Ms Gillard arrived this afternoon for the Pacific Island Forum in the Cook Islands.
She told reporters soon after landing she will meet the leaders of Nauru and PNG to hammer out agreements on reopening processing centres.
But she denied any difference had emerged with either country over the length of time people might be held.
“Our policy push here is to make sure people do not get any advantage from having got in a boat,” Ms Gillard said.
But she did not say how long people would typically wait for resettlement without attempting a voyage to Australia.

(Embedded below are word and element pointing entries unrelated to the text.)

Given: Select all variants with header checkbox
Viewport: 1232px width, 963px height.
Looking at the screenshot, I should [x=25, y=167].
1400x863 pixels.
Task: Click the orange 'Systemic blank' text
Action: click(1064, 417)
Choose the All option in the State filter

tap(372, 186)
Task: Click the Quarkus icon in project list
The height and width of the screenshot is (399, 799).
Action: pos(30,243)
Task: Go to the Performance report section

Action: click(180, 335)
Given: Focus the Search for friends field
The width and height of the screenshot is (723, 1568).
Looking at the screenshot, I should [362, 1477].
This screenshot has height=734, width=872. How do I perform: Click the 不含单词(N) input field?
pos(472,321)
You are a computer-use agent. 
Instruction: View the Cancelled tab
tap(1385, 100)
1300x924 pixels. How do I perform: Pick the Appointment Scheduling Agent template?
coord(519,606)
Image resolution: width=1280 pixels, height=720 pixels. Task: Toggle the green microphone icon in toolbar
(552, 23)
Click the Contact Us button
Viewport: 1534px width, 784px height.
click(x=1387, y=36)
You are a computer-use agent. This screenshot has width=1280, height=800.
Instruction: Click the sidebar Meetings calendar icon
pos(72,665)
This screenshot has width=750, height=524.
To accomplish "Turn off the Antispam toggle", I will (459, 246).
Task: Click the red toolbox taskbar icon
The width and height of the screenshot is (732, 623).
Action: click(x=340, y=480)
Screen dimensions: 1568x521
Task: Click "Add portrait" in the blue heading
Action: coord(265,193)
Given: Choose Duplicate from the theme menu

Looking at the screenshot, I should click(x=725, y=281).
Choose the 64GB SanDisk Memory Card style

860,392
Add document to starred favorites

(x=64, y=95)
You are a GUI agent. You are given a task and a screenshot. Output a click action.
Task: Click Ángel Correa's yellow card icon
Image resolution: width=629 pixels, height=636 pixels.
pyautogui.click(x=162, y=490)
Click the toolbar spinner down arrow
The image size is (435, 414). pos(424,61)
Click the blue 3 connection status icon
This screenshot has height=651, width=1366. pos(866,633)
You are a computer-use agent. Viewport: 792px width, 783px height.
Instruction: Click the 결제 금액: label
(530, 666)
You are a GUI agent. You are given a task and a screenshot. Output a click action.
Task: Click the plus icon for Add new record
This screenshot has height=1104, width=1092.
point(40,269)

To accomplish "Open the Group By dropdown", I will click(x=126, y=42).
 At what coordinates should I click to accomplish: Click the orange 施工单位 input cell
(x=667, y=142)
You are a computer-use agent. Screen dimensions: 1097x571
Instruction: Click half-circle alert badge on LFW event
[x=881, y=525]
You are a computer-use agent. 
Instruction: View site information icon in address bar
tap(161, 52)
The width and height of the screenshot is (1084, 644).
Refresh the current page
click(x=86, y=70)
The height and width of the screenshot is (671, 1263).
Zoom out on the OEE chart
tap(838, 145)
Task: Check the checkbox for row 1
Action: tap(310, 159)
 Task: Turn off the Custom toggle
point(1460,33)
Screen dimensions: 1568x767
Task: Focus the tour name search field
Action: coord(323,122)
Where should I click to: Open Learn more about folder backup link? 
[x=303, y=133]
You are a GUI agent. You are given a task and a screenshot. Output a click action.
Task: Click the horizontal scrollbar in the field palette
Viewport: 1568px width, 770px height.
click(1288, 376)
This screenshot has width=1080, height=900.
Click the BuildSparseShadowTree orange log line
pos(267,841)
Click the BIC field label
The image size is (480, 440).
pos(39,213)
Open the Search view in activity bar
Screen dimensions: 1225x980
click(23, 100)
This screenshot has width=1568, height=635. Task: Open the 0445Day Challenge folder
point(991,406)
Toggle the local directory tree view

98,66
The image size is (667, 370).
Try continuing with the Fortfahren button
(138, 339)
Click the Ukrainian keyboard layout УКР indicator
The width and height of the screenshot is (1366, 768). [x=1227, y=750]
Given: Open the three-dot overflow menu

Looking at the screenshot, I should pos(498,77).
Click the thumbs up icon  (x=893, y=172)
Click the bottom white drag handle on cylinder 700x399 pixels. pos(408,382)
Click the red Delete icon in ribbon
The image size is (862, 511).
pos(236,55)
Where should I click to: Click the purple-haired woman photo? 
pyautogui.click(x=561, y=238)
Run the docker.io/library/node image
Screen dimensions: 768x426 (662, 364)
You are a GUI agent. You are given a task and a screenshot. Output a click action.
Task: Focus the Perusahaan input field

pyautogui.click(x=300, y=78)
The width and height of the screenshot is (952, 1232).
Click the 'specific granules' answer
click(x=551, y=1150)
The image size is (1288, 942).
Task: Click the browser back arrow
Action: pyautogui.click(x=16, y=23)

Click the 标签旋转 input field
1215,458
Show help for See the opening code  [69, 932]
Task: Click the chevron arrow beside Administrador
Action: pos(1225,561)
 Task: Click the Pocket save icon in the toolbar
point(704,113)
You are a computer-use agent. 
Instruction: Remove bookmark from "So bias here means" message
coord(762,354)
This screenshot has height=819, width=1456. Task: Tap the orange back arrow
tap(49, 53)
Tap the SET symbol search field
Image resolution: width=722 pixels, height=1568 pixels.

Nauru’s Foreign Minister Keiran Keke said he did not want to see people held indefinitely on Nauru, and joined PNG’s Prime Minister in saying Australia would be expected to settle people found to have genuine asylum claims.
Asylum seekers are far from the only issue on the agenda.
Ms Gillard said the forum would be discussing protecting the Pacific Ocean and building skills for people in the region — and she will also bring a personal focus on gender issues.
“As the only woman attending the forum – the only female leader – I will be focusing on gender equality,” Ms Gillard said.
The Pacific ranks worst in the world on representation of women in politics. When Australia and New Zealand are excluded, only 3.5 per cent of roles in the region are held by women.
Ms Gillard said gender issues mattered not just because men and women should be equal but the participation of women helped development.